WORK INSTRUCTIONS:
Would you repeat the entries beneath, with nothing changed?

AVAILABLE DATA:
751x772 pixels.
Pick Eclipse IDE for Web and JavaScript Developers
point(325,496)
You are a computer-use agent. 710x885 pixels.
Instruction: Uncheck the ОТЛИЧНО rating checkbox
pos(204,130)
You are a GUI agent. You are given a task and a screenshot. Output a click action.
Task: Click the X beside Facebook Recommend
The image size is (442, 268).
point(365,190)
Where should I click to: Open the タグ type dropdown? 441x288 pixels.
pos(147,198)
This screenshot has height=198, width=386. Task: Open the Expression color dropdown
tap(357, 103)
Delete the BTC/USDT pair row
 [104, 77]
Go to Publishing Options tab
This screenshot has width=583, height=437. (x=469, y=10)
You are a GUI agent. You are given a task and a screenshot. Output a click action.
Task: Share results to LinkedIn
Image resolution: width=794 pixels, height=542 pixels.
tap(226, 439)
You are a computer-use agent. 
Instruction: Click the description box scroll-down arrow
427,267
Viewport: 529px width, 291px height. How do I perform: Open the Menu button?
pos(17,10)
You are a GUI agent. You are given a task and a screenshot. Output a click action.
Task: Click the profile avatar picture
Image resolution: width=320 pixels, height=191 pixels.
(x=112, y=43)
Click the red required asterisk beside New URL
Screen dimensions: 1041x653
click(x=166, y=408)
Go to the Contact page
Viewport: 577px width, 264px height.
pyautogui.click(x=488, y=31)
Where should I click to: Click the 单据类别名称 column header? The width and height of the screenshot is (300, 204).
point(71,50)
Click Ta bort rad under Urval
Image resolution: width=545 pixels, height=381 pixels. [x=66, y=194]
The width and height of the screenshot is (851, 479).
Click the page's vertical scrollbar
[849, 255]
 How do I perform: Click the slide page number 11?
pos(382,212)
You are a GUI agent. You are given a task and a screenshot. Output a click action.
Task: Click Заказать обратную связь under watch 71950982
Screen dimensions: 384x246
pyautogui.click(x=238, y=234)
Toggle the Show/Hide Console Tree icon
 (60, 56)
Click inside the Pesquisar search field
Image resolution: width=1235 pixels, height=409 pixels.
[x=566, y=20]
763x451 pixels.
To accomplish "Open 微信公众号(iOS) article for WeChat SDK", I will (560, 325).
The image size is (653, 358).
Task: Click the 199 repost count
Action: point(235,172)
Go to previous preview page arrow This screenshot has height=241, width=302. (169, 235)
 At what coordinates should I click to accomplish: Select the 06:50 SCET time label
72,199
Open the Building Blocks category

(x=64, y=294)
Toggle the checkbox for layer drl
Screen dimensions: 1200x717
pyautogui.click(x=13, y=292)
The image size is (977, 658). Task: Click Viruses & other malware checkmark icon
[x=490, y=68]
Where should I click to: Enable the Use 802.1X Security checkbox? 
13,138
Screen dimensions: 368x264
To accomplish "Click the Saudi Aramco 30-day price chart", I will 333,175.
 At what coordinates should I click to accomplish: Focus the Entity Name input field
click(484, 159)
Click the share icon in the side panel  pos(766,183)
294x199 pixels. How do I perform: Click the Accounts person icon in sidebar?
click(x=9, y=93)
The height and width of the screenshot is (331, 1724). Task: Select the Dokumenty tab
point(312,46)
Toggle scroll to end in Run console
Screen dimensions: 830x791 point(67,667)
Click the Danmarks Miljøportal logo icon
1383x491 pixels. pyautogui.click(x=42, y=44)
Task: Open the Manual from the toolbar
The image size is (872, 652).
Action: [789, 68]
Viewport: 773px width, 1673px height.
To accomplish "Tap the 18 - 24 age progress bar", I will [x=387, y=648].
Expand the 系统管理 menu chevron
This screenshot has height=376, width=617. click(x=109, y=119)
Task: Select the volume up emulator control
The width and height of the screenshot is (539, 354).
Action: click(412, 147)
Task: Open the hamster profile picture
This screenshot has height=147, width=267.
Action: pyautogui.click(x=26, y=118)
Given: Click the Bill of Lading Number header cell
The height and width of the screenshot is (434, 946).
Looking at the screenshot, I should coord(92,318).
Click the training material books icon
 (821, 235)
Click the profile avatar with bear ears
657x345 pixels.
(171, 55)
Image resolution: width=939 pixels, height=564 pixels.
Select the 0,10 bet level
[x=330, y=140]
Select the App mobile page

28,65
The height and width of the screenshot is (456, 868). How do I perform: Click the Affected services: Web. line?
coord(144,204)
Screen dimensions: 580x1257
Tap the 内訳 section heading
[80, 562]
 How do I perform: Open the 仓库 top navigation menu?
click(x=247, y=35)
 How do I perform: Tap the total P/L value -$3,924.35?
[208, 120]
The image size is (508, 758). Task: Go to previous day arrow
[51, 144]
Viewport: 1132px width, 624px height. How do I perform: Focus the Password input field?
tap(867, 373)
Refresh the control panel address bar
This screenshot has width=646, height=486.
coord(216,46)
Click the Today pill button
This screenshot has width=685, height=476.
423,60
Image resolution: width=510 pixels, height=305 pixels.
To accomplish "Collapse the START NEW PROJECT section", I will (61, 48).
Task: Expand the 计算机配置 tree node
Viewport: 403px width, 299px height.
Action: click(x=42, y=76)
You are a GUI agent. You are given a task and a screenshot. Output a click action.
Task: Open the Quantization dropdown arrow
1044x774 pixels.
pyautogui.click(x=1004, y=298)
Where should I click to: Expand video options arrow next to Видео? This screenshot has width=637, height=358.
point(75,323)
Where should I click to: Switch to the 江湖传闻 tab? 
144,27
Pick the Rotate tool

YOUR RESPONSE:
751x772 pixels.
Pick Eclipse IDE for Web and JavaScript Developers
point(325,496)
You are a computer-use agent. 710x885 pixels.
Instruction: Uncheck the ОТЛИЧНО rating checkbox
pos(204,130)
You are a GUI agent. You are given a task and a screenshot. Output a click action.
Task: Click the X beside Facebook Recommend
The image size is (442, 268).
point(365,190)
Where should I click to: Open the タグ type dropdown? 441x288 pixels.
pos(147,198)
This screenshot has height=198, width=386. Task: Open the Expression color dropdown
tap(357, 103)
Delete the BTC/USDT pair row
 [104, 77]
Go to Publishing Options tab
This screenshot has width=583, height=437. (x=469, y=10)
You are a GUI agent. You are given a task and a screenshot. Output a click action.
Task: Share results to LinkedIn
Image resolution: width=794 pixels, height=542 pixels.
tap(226, 439)
You are a computer-use agent. 
Instruction: Click the description box scroll-down arrow
427,267
Viewport: 529px width, 291px height. How do I perform: Open the Menu button?
pos(17,10)
You are a GUI agent. You are given a task and a screenshot. Output a click action.
Task: Click the profile avatar picture
Image resolution: width=320 pixels, height=191 pixels.
(x=112, y=43)
Click the red required asterisk beside New URL
Screen dimensions: 1041x653
click(x=166, y=408)
Go to the Contact page
Viewport: 577px width, 264px height.
pyautogui.click(x=488, y=31)
Where should I click to: Click the 单据类别名称 column header? The width and height of the screenshot is (300, 204).
point(71,50)
Click Ta bort rad under Urval
Image resolution: width=545 pixels, height=381 pixels. [x=66, y=194]
The width and height of the screenshot is (851, 479).
Click the page's vertical scrollbar
[849, 255]
 How do I perform: Click the slide page number 11?
pos(382,212)
You are a GUI agent. You are given a task and a screenshot. Output a click action.
Task: Click Заказать обратную связь under watch 71950982
Screen dimensions: 384x246
pyautogui.click(x=238, y=234)
Toggle the Show/Hide Console Tree icon
 (60, 56)
Click inside the Pesquisar search field
Image resolution: width=1235 pixels, height=409 pixels.
[x=566, y=20]
763x451 pixels.
To accomplish "Open 微信公众号(iOS) article for WeChat SDK", I will (560, 325).
The image size is (653, 358).
Task: Click the 199 repost count
Action: point(235,172)
Go to previous preview page arrow This screenshot has height=241, width=302. (169, 235)
 At what coordinates should I click to accomplish: Select the 06:50 SCET time label
72,199
Open the Building Blocks category

(x=64, y=294)
Toggle the checkbox for layer drl
Screen dimensions: 1200x717
pyautogui.click(x=13, y=292)
The image size is (977, 658). Task: Click Viruses & other malware checkmark icon
[x=490, y=68]
Where should I click to: Enable the Use 802.1X Security checkbox? 
13,138
Screen dimensions: 368x264
To accomplish "Click the Saudi Aramco 30-day price chart", I will 333,175.
 At what coordinates should I click to accomplish: Focus the Entity Name input field
click(484, 159)
Click the share icon in the side panel  pos(766,183)
294x199 pixels. How do I perform: Click the Accounts person icon in sidebar?
click(x=9, y=93)
The height and width of the screenshot is (331, 1724). Task: Select the Dokumenty tab
point(312,46)
Toggle scroll to end in Run console
Screen dimensions: 830x791 point(67,667)
Click the Danmarks Miljøportal logo icon
1383x491 pixels. pyautogui.click(x=42, y=44)
Task: Open the Manual from the toolbar
The image size is (872, 652).
Action: [789, 68]
Viewport: 773px width, 1673px height.
To accomplish "Tap the 18 - 24 age progress bar", I will [x=387, y=648].
Expand the 系统管理 menu chevron
This screenshot has height=376, width=617. click(x=109, y=119)
Task: Select the volume up emulator control
The width and height of the screenshot is (539, 354).
Action: click(412, 147)
Task: Open the hamster profile picture
This screenshot has height=147, width=267.
Action: pyautogui.click(x=26, y=118)
Given: Click the Bill of Lading Number header cell
The height and width of the screenshot is (434, 946).
Looking at the screenshot, I should coord(92,318).
Click the training material books icon
 (821, 235)
Click the profile avatar with bear ears
657x345 pixels.
(171, 55)
Image resolution: width=939 pixels, height=564 pixels.
Select the 0,10 bet level
[x=330, y=140]
Select the App mobile page

28,65
The height and width of the screenshot is (456, 868). How do I perform: Click the Affected services: Web. line?
coord(144,204)
Screen dimensions: 580x1257
Tap the 内訳 section heading
[80, 562]
 How do I perform: Open the 仓库 top navigation menu?
click(x=247, y=35)
 How do I perform: Tap the total P/L value -$3,924.35?
[208, 120]
The image size is (508, 758). Task: Go to previous day arrow
[51, 144]
Viewport: 1132px width, 624px height. How do I perform: Focus the Password input field?
tap(867, 373)
Refresh the control panel address bar
This screenshot has width=646, height=486.
coord(216,46)
Click the Today pill button
This screenshot has width=685, height=476.
423,60
Image resolution: width=510 pixels, height=305 pixels.
To accomplish "Collapse the START NEW PROJECT section", I will (61, 48).
Task: Expand the 计算机配置 tree node
Viewport: 403px width, 299px height.
Action: click(x=42, y=76)
You are a GUI agent. You are given a task and a screenshot. Output a click action.
Task: Open the Quantization dropdown arrow
1044x774 pixels.
pyautogui.click(x=1004, y=298)
Where should I click to: Expand video options arrow next to Видео? This screenshot has width=637, height=358.
point(75,323)
Where should I click to: Switch to the 江湖传闻 tab? 
144,27
Pick the Rotate tool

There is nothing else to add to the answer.